▶ _TASKS AND EXERCISES_:
1. In the passage on the delegate user problem, which user appears in the hypervisor logs where the action actually happens?
2. Rewrite the passage on the delegate user problem from the words "The first depends" through the words "would be sufficient.", substituting "standardized" for "well-defined".

▶ _READING TEXT_:
--
By far, the lowest hanging fruit of virtualization and cloud environment security is the segregation of your management control from your workloads. Separation of data and control planes has been recommended for everything from storage (EMC ViPR) up to the workloads running within virtual machines. The same holds true for cloud and virtual environment management tools, tasks, and functions. Up to now there have been very few choices in how such segregation could be implemented. They have been limited to using properly placed firewalls or to using some form of proxy, and the only proxy available was HyTrust. But this has changed. There are some other tools that will help with this segregation of data from control; do they give the level of auditing we require to solve the delegate user problem?
Delegate User Problem
What is the delegate user problem? This is a security, compliance, and auditing problem caused by using automation tools to manage the cloud and virtual environments. Let us look at Figure 1 to help explain this problem, which is caused by layering automation tools upon other tools upon other tools. In Figure 1 we have minimally four levels and sometimes up to five levels of automation and therefore delegation of control.

With just these three levels, we end up with the following chain of users:
Bob -> vCloudService -> vpxuser
When we look at the hypervisor logs where the action actually happens, the user we see is vpxuser. If this is the only log we gather then we have no idea that Bob logged in to vCloud Director unless we also get the logs from vCenter, but if we only get the vCenter logs we only see that vCloudService did the action and not Bob, so we also need the vCloud Director logs. Then we must correlate the logs based on time to determine who did the action at the hypervisor. Remember, we have at least three levels of delegate users and perhaps five levels in Figure 1, not to mention that we know that each user can log in at any of these levels directly. So if 10 users login to delete the same virtual machine, you may not know who actually did the deed or even that 10 requests were made or even if they had the proper privileges to actually handle that request, thanks to the delegate users.
Possible Solutions
There are several solutions that may work to avoid the delegate user problem.
The first depends on the hypervisor vendors to update their logging to add a user id of some sort at each step of the way, so that when you look at the hypervisor logfile you can see the trail of delegate users all the way up, perhaps with a common set of tags to identify the service which called it within the calling stack. This would alleviate the need to correlate all the delegate user service logs based on time. The hypervisor log would be then be authoritative about who called it. Such a log entry could include a user id string in the form of:
SERVICE:UID:SERVICE:UID:SERVICE:UID … SERVICE:UID
Where SERVICE:UID is for each step of delegation and where SERVICE is a well-defined set of names representative of each service in the delegate user stack. I feel a two or three character service id would be sufficient.
--
▶ _INFORMATION SHOWN_:
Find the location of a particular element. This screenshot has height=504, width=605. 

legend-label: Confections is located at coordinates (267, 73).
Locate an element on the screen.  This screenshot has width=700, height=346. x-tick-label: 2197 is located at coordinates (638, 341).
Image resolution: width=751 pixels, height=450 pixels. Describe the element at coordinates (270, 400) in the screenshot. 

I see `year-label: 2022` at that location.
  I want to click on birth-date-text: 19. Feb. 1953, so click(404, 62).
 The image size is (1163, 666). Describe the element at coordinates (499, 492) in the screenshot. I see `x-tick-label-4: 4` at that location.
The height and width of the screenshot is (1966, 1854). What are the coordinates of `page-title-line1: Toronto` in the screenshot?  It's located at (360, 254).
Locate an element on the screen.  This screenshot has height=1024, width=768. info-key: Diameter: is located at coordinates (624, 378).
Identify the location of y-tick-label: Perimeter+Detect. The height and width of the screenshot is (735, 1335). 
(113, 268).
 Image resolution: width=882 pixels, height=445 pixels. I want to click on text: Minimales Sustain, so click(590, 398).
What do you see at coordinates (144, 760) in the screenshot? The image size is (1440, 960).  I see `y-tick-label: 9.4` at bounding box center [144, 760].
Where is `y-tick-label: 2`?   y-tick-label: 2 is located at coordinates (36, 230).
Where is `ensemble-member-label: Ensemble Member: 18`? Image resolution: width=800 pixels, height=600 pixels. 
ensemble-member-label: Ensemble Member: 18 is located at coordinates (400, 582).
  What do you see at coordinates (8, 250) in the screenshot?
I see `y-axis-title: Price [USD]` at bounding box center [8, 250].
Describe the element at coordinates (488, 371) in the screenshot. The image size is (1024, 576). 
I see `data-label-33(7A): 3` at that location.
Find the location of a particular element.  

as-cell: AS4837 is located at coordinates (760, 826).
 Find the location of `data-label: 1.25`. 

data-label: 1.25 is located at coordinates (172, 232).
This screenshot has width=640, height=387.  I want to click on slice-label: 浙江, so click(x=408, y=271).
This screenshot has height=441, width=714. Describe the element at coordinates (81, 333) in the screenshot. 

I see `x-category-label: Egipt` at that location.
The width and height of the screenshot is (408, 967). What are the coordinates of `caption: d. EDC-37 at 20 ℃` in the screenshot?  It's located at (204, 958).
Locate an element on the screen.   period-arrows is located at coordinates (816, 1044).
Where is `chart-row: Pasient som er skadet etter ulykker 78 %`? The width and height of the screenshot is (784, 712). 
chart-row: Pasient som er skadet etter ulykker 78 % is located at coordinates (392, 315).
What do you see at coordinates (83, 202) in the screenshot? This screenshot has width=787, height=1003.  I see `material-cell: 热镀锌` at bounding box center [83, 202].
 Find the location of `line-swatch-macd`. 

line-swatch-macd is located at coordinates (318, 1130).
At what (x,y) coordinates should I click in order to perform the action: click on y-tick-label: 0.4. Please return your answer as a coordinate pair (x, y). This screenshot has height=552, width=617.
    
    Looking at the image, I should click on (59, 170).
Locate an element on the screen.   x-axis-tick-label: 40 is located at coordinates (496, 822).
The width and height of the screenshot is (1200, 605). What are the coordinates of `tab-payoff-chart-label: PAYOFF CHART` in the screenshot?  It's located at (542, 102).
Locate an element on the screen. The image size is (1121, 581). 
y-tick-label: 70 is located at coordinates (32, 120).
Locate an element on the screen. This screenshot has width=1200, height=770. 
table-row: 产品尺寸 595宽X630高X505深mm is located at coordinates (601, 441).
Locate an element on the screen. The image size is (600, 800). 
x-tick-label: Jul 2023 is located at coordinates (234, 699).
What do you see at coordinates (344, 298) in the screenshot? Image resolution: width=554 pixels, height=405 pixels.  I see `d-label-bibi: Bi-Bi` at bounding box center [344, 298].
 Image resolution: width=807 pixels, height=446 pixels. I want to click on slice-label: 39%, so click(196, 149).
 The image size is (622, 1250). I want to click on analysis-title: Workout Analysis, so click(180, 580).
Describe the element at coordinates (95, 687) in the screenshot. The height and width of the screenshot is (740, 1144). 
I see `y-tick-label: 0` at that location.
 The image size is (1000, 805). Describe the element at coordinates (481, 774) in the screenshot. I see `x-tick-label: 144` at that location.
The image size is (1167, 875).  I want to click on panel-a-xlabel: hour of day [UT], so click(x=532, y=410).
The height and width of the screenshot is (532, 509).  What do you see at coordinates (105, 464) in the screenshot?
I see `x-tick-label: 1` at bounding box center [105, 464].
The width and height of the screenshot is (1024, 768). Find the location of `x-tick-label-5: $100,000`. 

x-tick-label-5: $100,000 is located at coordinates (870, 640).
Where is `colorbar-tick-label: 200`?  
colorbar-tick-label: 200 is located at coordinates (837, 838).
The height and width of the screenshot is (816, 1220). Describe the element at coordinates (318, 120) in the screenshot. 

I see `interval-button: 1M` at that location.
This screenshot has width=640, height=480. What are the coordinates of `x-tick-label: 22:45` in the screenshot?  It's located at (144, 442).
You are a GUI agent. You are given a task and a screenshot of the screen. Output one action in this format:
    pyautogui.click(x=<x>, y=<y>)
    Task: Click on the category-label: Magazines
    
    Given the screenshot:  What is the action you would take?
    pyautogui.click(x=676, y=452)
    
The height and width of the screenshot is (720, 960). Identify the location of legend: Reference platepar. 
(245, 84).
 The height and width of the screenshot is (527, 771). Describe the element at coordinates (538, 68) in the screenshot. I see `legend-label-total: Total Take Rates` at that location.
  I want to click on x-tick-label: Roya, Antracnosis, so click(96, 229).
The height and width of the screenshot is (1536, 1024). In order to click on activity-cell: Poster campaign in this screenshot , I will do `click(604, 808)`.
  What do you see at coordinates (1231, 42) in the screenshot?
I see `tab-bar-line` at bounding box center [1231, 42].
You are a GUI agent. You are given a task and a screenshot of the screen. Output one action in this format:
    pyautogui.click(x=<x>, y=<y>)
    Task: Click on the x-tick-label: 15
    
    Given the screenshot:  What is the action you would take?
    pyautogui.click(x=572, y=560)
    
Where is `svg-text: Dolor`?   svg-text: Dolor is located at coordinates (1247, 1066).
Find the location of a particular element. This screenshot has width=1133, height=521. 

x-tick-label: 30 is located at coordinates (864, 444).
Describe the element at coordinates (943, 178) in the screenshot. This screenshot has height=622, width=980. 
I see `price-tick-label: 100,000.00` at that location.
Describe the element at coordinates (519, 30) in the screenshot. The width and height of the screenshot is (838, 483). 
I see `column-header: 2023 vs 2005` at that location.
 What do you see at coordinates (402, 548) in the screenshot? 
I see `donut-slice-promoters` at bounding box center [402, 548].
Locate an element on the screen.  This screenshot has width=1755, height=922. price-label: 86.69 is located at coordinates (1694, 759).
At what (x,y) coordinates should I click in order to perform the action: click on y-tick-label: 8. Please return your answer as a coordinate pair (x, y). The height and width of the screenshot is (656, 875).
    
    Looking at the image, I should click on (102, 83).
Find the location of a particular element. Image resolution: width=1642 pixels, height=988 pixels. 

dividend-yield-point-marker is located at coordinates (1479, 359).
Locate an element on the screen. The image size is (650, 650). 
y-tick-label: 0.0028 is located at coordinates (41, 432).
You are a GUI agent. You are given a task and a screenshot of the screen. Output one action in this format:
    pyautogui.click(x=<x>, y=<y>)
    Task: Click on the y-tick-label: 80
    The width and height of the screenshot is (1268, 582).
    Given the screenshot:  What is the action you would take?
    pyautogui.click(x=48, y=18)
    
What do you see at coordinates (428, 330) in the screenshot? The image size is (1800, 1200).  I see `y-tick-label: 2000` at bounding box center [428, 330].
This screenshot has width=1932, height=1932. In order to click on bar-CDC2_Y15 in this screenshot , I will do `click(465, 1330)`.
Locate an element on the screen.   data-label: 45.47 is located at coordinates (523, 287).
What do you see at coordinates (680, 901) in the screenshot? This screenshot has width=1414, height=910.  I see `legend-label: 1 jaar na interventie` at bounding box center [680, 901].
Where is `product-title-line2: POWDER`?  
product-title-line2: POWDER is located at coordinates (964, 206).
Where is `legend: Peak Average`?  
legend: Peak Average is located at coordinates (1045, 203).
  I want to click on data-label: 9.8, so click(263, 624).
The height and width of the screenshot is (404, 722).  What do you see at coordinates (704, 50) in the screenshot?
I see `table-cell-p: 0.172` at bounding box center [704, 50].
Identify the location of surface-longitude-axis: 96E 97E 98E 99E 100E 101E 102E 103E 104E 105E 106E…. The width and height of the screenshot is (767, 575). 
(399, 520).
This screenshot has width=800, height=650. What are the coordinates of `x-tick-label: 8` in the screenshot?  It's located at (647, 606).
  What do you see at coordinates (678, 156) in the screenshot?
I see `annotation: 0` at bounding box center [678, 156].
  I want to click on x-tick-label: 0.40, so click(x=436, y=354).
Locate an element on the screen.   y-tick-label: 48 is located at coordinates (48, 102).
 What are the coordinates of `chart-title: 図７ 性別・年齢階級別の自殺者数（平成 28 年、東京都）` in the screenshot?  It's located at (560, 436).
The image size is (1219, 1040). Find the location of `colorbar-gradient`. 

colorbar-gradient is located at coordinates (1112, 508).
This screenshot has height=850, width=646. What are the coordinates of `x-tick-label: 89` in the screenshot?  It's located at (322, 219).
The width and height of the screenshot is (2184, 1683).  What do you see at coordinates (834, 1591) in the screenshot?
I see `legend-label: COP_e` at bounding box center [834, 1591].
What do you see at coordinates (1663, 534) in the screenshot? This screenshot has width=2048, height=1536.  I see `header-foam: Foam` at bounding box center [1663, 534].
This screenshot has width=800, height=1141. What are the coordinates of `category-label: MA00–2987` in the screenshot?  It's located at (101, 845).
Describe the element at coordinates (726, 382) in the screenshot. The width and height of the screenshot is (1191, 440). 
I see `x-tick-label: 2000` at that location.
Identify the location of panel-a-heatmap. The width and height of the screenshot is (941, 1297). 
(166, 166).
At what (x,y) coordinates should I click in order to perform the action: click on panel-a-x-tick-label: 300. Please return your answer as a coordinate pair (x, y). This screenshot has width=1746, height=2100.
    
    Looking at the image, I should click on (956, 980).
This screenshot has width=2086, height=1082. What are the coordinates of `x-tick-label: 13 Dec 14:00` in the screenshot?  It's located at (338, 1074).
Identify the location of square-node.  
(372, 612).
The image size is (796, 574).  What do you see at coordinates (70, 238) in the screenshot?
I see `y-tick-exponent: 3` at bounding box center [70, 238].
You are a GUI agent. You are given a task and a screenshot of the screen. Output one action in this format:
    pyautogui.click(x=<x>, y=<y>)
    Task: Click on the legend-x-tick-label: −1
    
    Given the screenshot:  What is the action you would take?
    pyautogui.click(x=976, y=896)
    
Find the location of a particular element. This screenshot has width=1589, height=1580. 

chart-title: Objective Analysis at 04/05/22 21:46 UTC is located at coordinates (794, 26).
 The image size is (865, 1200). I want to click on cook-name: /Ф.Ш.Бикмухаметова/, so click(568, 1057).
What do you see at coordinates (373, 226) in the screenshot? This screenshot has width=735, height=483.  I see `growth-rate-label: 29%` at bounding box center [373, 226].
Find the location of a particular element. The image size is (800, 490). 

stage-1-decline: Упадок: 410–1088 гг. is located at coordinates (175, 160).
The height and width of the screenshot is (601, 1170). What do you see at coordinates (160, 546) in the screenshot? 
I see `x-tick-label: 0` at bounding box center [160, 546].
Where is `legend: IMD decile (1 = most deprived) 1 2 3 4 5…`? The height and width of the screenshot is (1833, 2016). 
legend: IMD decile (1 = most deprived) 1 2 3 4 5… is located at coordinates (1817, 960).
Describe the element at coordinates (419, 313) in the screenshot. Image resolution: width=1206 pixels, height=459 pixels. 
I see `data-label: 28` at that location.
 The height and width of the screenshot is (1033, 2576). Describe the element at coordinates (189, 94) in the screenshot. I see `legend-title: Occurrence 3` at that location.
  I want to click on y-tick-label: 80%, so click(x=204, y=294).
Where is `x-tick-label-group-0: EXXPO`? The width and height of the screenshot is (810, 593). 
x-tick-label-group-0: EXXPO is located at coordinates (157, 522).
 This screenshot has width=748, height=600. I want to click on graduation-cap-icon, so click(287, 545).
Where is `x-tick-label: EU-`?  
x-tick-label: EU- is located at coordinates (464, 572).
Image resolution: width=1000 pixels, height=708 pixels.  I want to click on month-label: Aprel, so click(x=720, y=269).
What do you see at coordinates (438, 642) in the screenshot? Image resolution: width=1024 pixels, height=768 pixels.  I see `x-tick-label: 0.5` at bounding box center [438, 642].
--
▶ _RESULTS BY TASK_:
1. vpxuser

2.
The first depends on the hypervisor vendors to update their logging to add a user id of some sort at each step of the way, so that when you look at the hypervisor logfile you can see the trail of delegate users all the way up, perhaps with a common set of tags to identify the service which called it within the calling stack. This would alleviate the need to correlate all the delegate user service logs based on time. The hypervisor log would be then be authoritative about who called it. Such a log entry could include a user id string in the form of:
SERVICE:UID:SERVICE:UID:SERVICE:UID … SERVICE:UID
Where SERVICE:UID is for each step of delegation and where SERVICE is a standardized set of names representative of each service in the delegate user stack. I feel a two or three character service id would be sufficient.